# 서술형 과제
다음 항목에서 "Where should I click to: Expand" 문구가 있는 줄부터 "(x=645, y=20)" 문구가 있는 줄까지(두 줄 모두 포함)만 다시 적되, "three-dot" 표현을 "kebab" 표현으로 바꾸고 나머지는 그대로 두어 주세요.
=== 원본 항목 ===
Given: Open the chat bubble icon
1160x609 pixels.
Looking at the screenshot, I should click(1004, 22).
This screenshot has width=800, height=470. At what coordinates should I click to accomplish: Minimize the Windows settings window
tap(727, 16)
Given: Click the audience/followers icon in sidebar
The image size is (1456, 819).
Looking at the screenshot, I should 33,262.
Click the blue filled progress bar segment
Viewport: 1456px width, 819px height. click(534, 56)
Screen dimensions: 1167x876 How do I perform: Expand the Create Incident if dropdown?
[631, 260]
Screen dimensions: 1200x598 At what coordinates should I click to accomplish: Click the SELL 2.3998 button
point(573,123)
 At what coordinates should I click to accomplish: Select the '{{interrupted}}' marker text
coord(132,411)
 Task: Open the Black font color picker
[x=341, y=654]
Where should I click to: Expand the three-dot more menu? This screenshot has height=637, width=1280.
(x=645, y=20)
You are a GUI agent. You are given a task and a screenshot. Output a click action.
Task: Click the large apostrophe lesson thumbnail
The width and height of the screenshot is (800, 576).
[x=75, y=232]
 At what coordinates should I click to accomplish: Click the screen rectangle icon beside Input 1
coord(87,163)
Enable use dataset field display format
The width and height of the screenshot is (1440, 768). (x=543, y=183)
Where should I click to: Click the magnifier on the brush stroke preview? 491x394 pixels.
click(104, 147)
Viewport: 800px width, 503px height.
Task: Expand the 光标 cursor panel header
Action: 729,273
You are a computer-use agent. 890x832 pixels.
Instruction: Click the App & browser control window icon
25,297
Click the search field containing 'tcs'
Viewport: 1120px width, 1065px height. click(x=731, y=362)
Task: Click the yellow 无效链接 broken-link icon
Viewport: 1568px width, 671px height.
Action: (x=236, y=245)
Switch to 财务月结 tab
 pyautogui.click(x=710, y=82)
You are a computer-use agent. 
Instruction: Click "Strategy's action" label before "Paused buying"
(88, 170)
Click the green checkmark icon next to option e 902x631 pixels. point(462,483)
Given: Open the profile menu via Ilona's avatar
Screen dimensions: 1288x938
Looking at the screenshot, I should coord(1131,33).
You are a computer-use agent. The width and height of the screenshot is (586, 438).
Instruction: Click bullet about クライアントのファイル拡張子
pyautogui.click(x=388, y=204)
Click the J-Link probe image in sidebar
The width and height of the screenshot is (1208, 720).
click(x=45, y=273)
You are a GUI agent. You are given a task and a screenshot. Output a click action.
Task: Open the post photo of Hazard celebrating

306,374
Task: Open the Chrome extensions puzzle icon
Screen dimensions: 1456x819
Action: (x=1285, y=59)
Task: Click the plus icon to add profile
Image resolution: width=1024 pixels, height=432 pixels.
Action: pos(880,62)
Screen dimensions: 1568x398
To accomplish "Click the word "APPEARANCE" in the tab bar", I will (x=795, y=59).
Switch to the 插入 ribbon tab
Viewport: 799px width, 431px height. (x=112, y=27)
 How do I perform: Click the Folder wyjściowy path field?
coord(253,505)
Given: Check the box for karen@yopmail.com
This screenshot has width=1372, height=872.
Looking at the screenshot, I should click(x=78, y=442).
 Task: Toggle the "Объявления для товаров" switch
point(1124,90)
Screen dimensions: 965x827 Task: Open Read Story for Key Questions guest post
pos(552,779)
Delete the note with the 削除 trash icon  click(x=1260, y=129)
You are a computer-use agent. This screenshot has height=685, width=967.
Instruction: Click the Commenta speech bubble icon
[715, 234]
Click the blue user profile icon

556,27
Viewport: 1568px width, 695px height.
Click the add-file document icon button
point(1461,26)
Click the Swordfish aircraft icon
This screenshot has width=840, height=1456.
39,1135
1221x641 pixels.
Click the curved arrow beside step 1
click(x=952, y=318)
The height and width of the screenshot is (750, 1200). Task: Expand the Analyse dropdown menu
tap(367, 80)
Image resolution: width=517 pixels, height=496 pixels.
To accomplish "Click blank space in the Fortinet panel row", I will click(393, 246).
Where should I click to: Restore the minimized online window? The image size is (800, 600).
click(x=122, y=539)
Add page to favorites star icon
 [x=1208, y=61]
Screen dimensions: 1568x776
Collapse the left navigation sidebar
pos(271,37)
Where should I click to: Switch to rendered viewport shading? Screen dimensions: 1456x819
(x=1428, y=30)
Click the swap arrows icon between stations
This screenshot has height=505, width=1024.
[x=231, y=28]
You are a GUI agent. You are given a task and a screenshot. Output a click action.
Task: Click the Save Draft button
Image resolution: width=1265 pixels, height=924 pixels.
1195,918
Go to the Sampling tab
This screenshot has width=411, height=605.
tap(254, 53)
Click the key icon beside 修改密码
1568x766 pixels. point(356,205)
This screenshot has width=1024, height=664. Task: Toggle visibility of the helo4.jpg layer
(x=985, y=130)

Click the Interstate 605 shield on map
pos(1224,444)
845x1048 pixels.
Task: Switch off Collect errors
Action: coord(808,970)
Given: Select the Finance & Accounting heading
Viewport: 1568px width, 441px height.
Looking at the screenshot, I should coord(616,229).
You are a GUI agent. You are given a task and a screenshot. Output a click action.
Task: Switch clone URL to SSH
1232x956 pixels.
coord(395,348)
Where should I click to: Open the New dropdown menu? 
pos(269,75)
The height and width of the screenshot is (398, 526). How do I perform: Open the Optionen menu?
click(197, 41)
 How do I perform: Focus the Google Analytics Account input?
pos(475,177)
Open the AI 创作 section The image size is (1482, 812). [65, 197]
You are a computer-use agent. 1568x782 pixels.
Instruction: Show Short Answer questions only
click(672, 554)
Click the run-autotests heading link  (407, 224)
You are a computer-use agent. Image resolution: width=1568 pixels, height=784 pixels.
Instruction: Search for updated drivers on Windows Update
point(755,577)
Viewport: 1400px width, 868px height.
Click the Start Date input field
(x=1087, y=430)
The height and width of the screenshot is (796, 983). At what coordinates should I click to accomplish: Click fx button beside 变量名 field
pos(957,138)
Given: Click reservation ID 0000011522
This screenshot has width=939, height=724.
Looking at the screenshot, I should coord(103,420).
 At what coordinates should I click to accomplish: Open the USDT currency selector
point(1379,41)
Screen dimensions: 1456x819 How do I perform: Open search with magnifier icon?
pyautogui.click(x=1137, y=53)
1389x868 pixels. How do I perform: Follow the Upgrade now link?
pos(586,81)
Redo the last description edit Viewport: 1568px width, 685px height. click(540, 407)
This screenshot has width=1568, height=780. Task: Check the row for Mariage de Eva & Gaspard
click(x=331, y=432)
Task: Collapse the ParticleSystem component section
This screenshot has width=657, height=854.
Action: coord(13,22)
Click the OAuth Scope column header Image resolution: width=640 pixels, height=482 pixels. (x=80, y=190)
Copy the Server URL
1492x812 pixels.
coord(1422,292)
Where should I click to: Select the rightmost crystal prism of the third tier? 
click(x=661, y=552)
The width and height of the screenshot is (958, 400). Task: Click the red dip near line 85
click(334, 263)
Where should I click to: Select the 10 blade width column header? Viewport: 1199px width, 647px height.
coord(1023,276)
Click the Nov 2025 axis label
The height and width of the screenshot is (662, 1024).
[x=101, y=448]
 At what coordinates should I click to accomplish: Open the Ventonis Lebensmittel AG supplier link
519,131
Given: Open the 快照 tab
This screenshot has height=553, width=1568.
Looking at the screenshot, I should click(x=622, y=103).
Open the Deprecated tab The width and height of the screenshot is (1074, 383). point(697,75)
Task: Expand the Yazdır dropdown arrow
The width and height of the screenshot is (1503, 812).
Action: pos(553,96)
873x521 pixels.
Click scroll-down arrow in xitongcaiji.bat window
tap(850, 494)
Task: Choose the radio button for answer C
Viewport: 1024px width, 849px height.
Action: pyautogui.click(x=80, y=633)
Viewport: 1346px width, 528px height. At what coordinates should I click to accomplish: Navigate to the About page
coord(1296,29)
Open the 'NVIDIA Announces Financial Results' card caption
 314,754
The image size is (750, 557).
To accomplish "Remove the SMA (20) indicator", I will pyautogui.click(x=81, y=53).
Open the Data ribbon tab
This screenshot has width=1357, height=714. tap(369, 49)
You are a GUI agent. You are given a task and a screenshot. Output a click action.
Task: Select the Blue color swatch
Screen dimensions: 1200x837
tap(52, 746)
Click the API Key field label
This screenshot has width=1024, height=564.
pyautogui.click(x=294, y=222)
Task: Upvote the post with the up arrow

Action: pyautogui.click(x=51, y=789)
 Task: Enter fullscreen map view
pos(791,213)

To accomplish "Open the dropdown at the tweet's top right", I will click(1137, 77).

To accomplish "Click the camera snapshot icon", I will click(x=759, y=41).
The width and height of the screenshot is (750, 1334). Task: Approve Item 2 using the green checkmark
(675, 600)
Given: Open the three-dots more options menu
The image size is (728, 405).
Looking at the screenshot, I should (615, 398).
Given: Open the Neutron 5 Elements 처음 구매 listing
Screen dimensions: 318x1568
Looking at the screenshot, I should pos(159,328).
===
# 문제 풀이
Where should I click to: Expand the kebab more menu? This screenshot has height=637, width=1280.
(x=645, y=20)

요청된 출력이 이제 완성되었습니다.